Von der Hitze ließen sich die Feierwilligen sowieso nicht stören. Einige hatten sich mit einem Sprung in den angrenzenden Fluss Hase abgekühlt. Die meisten waren auch so vernünftig, viel Mineralwasser zu trinken. 

Zufrieden mit dem Auftakt war auch Veranstalter Bernd Lagemann. „In der Vorbereitung ist alles glatt gelaufen und man sieht nur zufriedene Menschen, wenn man sich hier umsieht“, sagte der allseits auch als „Sheriff“ bekannte Vater des Festivals. 

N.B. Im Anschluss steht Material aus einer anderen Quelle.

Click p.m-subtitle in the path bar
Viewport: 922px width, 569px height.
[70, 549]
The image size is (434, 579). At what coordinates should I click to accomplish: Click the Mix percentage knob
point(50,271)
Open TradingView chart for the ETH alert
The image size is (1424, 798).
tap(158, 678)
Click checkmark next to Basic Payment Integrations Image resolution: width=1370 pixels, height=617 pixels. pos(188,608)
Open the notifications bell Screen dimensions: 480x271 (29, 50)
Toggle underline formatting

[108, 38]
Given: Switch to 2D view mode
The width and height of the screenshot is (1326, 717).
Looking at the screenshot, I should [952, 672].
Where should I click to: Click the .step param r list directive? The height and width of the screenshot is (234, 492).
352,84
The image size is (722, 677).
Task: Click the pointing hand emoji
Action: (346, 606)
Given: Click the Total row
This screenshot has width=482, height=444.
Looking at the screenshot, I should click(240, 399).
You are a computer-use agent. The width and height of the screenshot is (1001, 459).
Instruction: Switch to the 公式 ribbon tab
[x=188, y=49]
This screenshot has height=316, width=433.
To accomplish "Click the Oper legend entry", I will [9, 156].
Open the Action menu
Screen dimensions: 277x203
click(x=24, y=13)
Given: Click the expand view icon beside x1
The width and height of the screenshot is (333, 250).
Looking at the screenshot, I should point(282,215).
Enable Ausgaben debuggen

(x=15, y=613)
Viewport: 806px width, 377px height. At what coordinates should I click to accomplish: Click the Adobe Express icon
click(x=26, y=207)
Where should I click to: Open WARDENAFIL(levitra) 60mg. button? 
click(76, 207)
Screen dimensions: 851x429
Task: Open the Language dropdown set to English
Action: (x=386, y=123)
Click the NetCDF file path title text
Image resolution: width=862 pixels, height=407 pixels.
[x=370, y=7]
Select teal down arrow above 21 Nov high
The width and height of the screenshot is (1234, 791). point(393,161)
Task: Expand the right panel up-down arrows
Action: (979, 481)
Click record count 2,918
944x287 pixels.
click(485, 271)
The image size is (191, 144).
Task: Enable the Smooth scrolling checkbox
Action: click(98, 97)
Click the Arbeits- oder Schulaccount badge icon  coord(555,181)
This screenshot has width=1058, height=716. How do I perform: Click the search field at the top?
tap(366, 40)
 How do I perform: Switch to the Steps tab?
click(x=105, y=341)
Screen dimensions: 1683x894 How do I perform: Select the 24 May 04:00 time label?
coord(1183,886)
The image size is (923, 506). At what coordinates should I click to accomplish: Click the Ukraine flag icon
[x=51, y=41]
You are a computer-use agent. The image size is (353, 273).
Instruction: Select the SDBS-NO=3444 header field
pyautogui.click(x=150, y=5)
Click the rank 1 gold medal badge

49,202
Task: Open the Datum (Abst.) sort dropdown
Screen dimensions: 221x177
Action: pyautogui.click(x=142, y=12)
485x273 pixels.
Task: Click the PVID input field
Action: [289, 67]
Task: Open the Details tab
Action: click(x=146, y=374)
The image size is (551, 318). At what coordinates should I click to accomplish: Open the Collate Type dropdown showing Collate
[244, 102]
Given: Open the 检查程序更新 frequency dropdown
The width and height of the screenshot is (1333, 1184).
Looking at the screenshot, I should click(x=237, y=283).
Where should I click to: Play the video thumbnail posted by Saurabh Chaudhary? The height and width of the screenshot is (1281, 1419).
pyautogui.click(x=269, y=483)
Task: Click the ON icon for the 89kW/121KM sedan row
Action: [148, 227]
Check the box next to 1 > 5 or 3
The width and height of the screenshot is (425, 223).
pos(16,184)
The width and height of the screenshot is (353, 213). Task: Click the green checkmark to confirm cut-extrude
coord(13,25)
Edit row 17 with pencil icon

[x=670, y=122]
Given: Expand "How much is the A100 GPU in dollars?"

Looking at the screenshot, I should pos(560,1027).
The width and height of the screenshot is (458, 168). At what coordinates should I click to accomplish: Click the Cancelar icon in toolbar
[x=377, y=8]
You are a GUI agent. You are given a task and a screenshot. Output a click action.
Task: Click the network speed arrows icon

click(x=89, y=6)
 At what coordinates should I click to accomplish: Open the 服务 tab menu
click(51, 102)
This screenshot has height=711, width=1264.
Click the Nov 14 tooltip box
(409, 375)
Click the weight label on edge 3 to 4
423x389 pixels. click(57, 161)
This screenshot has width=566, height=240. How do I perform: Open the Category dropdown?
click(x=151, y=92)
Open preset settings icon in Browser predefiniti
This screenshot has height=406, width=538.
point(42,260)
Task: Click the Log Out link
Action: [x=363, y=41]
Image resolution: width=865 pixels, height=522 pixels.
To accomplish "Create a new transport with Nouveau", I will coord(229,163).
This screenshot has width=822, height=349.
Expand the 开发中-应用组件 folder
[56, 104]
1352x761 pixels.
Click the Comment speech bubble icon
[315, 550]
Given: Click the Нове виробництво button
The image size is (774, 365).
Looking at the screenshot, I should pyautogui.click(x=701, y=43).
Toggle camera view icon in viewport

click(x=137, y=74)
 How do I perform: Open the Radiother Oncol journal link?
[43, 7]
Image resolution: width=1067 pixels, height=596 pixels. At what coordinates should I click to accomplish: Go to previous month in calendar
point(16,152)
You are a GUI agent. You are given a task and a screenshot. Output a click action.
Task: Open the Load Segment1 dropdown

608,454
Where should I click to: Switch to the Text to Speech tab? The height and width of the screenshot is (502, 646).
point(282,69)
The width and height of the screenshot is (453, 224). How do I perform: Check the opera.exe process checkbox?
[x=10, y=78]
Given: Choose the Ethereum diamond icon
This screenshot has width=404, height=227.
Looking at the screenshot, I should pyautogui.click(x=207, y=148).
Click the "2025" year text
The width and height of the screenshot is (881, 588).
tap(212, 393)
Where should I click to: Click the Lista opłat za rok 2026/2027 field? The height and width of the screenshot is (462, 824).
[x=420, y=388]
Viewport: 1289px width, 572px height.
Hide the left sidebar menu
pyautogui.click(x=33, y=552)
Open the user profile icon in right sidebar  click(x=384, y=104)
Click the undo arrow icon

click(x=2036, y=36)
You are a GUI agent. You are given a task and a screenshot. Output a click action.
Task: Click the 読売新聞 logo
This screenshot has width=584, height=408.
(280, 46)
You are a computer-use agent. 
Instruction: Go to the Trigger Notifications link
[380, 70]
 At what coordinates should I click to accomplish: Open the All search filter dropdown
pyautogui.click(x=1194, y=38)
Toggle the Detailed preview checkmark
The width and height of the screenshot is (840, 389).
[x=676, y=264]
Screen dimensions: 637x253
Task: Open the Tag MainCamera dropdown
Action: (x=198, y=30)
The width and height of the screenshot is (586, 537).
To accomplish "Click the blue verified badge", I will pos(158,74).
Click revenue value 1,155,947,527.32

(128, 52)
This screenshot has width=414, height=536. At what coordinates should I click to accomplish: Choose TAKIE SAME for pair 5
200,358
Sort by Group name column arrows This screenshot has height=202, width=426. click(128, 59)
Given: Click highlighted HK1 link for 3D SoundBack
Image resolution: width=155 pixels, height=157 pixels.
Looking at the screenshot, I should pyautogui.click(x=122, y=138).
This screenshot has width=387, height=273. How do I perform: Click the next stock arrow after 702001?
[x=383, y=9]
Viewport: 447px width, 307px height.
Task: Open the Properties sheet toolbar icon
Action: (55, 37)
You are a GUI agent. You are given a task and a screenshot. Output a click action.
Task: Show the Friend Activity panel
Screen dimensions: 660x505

Zwei der zufriedenen Besucher waren Nico und Torsten aus Braunschweig. Zum sechsten Mal ist Nico in Bersenbrück. Er hat keine speziellen musikalischen Favoriten, die er unbedingt sehen will. „Ich weiß, dass ich immer gute Künstler sehe, wenn ich mir eine Karte kaufe und aufs Konzertgelände gehe“. Für Torsten ist es die Reggae-Jam-Premiere. Schon nach kurzer Zeit ist er begeistert von der familiären Atmosphäre des Festivals. „Die Leute, die hier kommen, geben mir etwas. Es ist faszinierend, wie harmonisch das hier abgeht. Wenn alle Menschen und Politiker so miteinander umgehen würden, dann gäbe es keine Kriege mehr.“ 

Musikalische Höhepunkte waren die Auftritte zweier Kinder von berühmten Vätern. Nkulee Dube, die Tochter von Lucky Dube, dem so genannten „Bob Marley Südafrikas“ und Andrew Tosh, dem Sohn des legendären Peter Tosh.